With gusty winds thrashing the trees and rain pelting on the windows I easily rolled over and snuggled under the doona, content to procrastinate getting up a little longer. The forecast of ‘rain clearing’ was fighting a losing battle against the lashing rain. Con and I had planned to leave at 7am for the hour’s drive into the Megalong Valley to start our two day hike into the Wild Dog Mountains.
Thoughts of campfire warmth battled with notions of frosty ice on the tent as the clock ticked and I stayed under the doona. I tend to wake early now that my daily rhythm is more in tune with the natural cycle, but my affinity for warmth is keeping my feet from planting on the cold floor. The clock strikes yet another quarter hour since the 5 am chimes, and eventually the campfire wins.
As the sky begins to lighten the rain stops, and we begin to see clear sky in the distance – towards the Melalong Valley. Procastinating no more, we get the start of the trail before 9 and the sky is blue enough in places to lift our expectations.
We take the fire trail option – a more gentle track to start, and not so hard going if the rain returns. We plan to camp at Mobbs Swamp and we’ve been told there’s a dry cave there where we can sleep if the weather deteriorates. Mobbs Swamp is not so swampy after all and there’s plenty of gently sloping campsites among the trees.
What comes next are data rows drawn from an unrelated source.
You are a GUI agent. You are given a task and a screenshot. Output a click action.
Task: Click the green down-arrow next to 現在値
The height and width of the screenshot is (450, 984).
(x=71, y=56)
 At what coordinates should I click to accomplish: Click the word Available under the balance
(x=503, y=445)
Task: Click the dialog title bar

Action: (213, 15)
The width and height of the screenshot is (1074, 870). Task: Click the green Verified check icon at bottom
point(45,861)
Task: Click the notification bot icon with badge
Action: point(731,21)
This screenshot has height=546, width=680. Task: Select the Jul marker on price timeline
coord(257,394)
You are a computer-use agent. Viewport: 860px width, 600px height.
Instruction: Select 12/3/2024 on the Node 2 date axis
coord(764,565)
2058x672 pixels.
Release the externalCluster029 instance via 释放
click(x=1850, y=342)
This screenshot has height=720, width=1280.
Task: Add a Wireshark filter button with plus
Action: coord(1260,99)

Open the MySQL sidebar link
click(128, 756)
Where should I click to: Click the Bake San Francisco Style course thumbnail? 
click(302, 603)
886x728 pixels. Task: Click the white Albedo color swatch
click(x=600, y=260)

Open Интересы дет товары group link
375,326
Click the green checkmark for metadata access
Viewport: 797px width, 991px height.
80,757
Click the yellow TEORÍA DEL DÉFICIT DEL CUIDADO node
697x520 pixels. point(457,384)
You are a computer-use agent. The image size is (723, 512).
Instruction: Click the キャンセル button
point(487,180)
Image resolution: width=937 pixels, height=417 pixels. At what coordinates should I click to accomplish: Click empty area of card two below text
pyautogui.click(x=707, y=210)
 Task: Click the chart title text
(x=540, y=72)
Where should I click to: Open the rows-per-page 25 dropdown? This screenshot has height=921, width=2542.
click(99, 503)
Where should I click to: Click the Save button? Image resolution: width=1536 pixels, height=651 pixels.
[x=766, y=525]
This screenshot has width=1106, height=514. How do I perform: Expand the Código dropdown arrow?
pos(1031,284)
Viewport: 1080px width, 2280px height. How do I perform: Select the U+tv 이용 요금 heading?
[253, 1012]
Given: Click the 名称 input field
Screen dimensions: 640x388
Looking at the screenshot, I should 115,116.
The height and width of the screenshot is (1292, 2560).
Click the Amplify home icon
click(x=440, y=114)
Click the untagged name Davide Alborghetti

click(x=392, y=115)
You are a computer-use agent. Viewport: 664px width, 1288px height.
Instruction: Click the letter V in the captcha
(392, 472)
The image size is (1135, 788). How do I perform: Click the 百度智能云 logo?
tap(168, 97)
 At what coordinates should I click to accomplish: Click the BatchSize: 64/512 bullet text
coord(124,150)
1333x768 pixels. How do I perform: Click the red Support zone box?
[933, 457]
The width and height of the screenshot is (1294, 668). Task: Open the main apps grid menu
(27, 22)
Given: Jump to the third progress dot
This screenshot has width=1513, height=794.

We set up camp and boil the billy by 1.30pm which leaves us plenty of time for a walk up to Splendour Rock to check out the view. Without 18kg to lug in our packs its a much easier walk even though its steep for the last few hundred metres.
From Splendour Rock the view to the east takes in the tail end of Lake Burragorang – the waters of Warragamba dam. And to the southwest we can look down the spine of Blue Dog Ridge – our route for tomorrow. Blue Dog Ridge will take us down to the Cox’s River right at the junction of Breakfast Creek about 700m below us.
Back at camp before sunset I get my chance to prove the value of lugging a half decent frypan to the wilds. As well I can lighten my pack by kilos as I remove the weight of rack of lamb and assorted vegetables for roasting over the coaly fire that Con has stoked up. With full bellies we hit the sack by 7.30 as the wind comes back with a vengence.
Sounding like jumbo jet taking off the wind roars up the valley to shake our camp trees before dropping to a quiet lull again. Such a gusty variable wind is harder to sleep with than one that stays constantly howling. Even so, sleep still comes and prepares us for our day’s walk down to the Cox’s River and then back up breakfast creek to our second camp.
A slight detour off Blue Dog Ridge takes us to Knights Deck for a closer view of Breakfast Creek. We stop there for lunch and speculate about which spur leading into breakfast creek is the one with the flat campsite.
Back to Blue Dog Ridge and going down can seem as hard as going up – especially with a pack being a quarter of my bodyweight. The track up Breakfast Creek crosses over maybe 30 times before the camp and at many crossings the track vanishes leaving us to wonder at the way forward.
We make camp by 4pm at a lovely river flat on Breakfast Creek and have enough light to get the fire going for Con’s special salmon risotto. Its a still starry night – which bodes well for a good sleep and a good frost.
Deep in the valley the sun doesn’t reach the grass until after 9 am so we dawdle over bacon and eggs breakfast while we hope for the sun to thaw out the ice on the tents. But its getting thicker as the morning unfolds, so we abandon hope of thawing and drying, and pack up anyway. The walk out takes a few hours and Con is patient with my slow pace uphill pace. We boil the billy at Dunphy’s campground before returning to the wilds of civilisation, hoping to keep hold of the inner peace that comes with being in the bush.